Comparison of the diagnostic accuracy between 18F-FAPI-04 PET/CT and 18F-FDG PET/CT in the clinical stage IA of lung adenocarcinoma.

Abstract

Background: Fluorine 18-labeled fibroblast activation protein inhibitor (¹⁸F-FAPI-04) positron emission tomography/computed tomography (PET/CT) has shown promise for the visualization of advanced stage lung cancer. The accuracy of ¹⁸F-FAPI-04 compared with that of fluorine-18 labeled-fluorodeoxyglucose (¹⁸F-FDG) in detecting early lung adenocarcinoma (LUAD) remains unknown. Taking the surgical pathology of pulmonary nodule as the gold standard, the diagnostic performance of stage IA LUAD were compared between ¹⁸F-FAPI-04 PET/CT and ¹⁸F-FDG PET/CT, and the correlation between ¹⁸F-FAPI-04 uptake and pathological characteristics of stage IA LUAD.

Methods: This prospective study from February 2023 to October 2023 analyzed patients with stage IA LUAD who underwent simultaneous examinations with ¹⁸F-FAPI-04 and ¹⁸F-FDG PET/CT. Semi-quantitative parameters such as maximum standardized uptake value (SUVmax), tumor-to-background ratio (TBR), metabolic tumor volume (MTV), total lesion glycolysis (TLG), FAPI avid tumor volume (FTV), and total lesion FAP expression (TLF) were calculated. The two patterns were compared using either a paired Student's t-test or a Wilcoxon signed-rank test. Immunohistochemical (IHC) staining for detecting fibroblast activating protein (FAP) expression was performed in all resected tumor specimens. Correlation analysis was performed between ¹⁸F-FAPI-04 uptake and pathological features of stage IA LUAD.
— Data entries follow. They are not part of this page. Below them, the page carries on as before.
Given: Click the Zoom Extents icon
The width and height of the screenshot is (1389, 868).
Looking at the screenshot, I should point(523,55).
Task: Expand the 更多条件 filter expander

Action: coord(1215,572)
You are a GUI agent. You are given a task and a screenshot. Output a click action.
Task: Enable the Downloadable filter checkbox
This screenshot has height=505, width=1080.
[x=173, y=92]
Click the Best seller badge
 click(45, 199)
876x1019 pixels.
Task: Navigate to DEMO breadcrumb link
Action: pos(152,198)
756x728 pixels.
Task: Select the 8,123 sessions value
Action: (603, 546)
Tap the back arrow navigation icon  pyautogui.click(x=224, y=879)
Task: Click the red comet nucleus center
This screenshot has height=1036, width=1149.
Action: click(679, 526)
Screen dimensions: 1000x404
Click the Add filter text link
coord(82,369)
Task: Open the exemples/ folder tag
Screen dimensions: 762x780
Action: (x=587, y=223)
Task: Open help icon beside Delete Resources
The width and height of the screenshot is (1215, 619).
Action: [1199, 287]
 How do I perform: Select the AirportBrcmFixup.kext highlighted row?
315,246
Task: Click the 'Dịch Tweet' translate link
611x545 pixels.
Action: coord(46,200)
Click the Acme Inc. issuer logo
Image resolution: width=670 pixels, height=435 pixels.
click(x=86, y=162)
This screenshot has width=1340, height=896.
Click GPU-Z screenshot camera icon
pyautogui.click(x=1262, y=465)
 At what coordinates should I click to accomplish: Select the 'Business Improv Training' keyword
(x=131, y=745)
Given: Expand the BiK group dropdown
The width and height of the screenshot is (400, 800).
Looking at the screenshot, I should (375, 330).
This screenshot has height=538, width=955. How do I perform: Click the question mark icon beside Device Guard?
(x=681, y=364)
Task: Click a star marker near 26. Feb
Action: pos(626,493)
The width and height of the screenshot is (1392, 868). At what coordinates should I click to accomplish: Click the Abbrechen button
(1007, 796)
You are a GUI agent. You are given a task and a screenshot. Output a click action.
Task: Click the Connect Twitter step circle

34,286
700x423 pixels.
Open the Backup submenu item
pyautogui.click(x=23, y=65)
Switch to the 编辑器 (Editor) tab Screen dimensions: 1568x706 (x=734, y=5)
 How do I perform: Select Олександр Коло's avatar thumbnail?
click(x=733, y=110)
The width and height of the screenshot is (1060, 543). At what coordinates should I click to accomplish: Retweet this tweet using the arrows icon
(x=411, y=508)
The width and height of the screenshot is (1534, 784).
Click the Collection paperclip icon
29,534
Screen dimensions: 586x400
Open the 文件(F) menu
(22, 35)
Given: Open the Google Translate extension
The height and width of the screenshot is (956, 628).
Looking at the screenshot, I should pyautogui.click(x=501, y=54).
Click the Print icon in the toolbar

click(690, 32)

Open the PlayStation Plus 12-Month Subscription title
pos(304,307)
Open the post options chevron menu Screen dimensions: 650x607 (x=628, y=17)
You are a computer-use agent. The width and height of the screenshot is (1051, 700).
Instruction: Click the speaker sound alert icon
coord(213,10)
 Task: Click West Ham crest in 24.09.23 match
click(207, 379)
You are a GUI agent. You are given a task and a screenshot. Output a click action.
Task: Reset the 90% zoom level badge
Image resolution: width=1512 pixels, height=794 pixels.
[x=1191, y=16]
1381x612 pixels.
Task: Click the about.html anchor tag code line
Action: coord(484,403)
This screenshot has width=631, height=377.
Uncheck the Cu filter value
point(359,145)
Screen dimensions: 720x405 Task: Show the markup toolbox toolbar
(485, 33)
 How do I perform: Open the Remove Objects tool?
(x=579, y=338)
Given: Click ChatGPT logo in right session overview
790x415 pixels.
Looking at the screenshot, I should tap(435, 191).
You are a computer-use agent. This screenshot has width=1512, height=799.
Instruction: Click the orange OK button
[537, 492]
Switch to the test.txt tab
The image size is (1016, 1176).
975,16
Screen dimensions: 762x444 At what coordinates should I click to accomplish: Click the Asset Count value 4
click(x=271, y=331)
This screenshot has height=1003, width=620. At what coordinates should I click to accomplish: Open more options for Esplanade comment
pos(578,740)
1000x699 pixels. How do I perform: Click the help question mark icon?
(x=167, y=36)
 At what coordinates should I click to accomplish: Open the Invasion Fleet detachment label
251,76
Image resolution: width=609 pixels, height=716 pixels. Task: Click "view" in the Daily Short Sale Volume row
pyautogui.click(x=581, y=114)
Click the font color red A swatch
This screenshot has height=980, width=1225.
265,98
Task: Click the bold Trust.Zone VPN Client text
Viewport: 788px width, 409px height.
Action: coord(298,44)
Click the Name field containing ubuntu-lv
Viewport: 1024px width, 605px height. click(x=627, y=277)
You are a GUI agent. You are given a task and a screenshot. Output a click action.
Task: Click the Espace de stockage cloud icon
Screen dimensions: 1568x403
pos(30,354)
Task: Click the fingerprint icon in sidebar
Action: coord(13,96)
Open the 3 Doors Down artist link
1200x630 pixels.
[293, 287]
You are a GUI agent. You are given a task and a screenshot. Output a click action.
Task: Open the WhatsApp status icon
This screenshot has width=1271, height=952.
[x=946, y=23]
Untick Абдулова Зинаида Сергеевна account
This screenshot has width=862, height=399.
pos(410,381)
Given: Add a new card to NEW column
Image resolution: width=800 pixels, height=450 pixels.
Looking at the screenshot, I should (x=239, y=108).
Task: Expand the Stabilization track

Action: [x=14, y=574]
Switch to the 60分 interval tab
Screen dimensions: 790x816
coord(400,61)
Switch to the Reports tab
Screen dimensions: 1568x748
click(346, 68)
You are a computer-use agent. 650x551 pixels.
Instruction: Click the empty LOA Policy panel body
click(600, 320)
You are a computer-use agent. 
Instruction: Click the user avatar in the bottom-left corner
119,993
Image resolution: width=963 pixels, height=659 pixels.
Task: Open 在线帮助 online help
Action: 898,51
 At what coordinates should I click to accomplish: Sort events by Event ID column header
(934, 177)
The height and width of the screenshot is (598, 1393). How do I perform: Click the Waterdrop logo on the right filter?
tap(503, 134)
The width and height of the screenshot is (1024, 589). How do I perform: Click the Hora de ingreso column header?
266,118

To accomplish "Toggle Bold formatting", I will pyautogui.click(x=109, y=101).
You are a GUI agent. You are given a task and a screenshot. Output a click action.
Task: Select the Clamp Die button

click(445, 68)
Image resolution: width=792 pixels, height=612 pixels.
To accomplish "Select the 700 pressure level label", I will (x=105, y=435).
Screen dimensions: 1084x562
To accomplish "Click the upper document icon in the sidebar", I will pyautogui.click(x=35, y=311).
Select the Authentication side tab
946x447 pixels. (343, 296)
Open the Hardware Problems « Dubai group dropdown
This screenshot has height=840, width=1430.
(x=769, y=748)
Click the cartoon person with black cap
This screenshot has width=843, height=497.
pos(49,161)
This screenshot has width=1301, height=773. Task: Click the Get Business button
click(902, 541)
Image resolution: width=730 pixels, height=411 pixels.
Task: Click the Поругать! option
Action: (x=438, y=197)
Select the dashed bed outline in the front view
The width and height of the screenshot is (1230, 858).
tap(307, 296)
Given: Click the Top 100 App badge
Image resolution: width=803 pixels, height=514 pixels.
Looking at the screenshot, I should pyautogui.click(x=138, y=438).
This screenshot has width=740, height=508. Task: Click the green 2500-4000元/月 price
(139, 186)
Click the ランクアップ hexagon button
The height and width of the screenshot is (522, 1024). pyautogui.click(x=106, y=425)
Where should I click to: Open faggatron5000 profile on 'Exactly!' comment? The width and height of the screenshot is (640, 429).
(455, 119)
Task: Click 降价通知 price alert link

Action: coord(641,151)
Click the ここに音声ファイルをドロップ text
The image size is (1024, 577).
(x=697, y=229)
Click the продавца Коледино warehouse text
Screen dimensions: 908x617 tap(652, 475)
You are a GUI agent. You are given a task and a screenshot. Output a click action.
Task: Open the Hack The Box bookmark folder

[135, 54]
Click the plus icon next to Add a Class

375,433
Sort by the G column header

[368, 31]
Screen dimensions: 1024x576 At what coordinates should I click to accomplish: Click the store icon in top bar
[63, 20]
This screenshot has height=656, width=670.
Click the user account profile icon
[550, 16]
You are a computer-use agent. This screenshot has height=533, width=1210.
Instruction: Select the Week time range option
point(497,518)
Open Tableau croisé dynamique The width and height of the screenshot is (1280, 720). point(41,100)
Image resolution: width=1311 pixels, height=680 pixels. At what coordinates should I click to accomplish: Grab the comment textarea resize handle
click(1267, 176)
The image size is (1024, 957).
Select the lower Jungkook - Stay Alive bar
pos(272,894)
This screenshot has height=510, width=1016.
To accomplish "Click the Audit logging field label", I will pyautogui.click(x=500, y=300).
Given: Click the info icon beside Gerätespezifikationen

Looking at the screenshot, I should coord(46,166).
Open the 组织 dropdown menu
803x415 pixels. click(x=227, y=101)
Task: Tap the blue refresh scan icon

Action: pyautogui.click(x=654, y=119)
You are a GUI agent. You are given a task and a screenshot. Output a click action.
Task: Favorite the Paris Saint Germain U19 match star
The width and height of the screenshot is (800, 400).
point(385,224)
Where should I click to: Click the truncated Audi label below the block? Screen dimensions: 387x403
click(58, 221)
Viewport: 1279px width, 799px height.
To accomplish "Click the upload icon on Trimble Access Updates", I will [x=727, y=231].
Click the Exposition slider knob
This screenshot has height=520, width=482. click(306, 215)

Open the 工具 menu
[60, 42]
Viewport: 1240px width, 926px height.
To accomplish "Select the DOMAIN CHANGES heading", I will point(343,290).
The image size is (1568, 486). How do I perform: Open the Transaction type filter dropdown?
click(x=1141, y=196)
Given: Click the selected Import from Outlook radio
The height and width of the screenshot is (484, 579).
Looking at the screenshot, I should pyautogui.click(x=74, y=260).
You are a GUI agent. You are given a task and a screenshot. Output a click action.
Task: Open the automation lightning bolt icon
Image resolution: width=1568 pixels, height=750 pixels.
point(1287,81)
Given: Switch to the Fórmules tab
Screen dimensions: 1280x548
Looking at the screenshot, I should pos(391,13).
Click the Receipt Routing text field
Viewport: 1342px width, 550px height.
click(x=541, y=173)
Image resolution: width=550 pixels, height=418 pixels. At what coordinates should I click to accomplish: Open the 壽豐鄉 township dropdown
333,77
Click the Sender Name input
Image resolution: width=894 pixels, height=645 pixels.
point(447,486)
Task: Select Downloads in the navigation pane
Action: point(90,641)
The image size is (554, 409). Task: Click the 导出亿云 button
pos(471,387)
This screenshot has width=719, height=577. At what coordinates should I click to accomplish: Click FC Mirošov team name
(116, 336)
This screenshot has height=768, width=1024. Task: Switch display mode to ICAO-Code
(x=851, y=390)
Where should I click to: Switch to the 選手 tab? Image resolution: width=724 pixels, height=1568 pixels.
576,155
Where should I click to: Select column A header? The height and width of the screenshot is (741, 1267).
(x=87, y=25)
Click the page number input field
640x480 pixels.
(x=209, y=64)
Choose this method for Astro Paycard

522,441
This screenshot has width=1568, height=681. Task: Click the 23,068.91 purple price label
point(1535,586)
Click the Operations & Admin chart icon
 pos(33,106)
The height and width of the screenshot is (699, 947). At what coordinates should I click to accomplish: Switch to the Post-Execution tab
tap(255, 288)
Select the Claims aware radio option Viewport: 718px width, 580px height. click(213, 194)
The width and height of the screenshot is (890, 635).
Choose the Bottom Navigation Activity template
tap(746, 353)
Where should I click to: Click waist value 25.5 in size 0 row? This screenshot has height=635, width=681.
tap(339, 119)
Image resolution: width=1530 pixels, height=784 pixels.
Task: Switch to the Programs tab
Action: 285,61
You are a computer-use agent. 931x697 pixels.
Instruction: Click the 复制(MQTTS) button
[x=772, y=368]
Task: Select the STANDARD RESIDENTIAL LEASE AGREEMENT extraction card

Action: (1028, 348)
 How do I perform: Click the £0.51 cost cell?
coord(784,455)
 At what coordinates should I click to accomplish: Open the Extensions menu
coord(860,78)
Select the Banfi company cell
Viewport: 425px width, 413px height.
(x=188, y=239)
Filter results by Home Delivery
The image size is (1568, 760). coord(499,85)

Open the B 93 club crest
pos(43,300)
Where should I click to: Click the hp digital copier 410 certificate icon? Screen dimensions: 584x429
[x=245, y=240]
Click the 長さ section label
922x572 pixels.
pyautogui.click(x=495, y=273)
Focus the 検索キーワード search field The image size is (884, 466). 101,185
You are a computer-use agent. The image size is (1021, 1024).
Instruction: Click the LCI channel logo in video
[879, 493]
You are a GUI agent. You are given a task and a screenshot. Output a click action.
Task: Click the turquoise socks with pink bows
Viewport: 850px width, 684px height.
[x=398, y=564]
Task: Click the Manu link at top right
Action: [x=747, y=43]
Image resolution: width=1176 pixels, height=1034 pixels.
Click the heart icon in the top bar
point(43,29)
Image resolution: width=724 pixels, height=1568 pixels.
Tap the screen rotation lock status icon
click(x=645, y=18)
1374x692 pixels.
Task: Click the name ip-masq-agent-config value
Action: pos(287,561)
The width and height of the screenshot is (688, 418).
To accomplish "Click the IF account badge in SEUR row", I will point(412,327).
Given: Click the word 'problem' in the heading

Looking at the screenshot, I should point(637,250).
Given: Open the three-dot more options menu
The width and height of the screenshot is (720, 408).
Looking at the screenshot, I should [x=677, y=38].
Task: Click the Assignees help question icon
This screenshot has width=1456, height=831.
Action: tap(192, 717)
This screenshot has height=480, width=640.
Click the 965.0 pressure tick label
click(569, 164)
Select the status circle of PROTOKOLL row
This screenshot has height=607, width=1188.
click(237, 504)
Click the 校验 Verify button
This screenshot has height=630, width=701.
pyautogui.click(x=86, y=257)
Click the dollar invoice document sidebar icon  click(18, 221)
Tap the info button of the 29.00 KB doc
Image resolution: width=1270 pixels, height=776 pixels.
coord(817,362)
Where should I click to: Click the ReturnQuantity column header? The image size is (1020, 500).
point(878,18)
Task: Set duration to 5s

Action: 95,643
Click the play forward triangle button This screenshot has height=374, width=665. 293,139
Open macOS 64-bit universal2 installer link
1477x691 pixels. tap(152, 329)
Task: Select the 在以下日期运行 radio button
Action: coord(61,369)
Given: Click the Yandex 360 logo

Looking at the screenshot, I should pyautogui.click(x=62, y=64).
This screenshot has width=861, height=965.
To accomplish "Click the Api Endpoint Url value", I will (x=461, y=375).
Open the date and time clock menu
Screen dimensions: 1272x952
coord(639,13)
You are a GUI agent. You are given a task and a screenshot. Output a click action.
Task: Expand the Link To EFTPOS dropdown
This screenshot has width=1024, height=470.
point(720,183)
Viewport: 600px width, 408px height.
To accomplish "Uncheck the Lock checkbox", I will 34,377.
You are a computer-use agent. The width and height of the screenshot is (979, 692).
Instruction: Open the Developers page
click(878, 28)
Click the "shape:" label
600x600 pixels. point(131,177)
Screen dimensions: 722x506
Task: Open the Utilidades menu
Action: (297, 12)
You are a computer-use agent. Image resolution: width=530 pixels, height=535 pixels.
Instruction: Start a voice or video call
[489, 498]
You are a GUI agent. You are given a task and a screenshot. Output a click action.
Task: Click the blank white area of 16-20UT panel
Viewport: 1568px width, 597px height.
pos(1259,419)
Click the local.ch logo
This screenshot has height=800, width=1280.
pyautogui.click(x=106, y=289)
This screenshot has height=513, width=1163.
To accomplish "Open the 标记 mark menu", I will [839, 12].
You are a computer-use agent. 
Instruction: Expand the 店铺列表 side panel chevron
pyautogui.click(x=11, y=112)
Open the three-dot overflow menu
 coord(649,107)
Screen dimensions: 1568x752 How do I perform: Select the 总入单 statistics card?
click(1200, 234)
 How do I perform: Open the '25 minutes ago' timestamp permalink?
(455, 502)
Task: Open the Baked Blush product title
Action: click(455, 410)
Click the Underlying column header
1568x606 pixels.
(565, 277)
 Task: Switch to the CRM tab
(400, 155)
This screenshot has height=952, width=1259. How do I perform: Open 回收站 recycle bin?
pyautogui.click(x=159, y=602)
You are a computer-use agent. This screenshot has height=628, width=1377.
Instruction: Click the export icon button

Results: A total of 20 patients diagnosed with stage IA LUAD were included in this study. A total of 24 pulmonary nodules were identified in these 20 patients, all of whom were confirmed to have stage IA LUAD through operation and pathology. Of them, 17 nodules were stained by FAP immunohistochemistry. Compared with ¹⁸F-FDG, ¹⁸F-FAPI-04 PET/CT showed a statistically significant increase in SUVmax and TBR for stage IA LUAD, both in the overall and stratified analyses (adenocarcinoma in situ + minimally invasive adenocarcinoma groups vs. invasive adenocarcinoma groups; moderately vs. well-differentiated lesions; stage IA1 vs. IA2+3; P<0.05). The SUVmax of the intense FAP expression group was significantly higher than that of the mild FAP expression group, demonstrating a statistically significant difference (P=0.005). The FAP-IHC score was positively correlated with the SUVmax of ¹⁸F-FAPI-04 (r=0.64, P=0.005).

Conclusions: ¹⁸F-FAPI-04 PET/CT demonstrates higher SUVmax and TBR than ¹⁸F-FDG PET/CT in the detection of stage IA LUAD. It was re-assured that the ¹⁸F-FAPI-04 uptake of stage IA LUAD was positively correlated with the expression of FAP in vitro.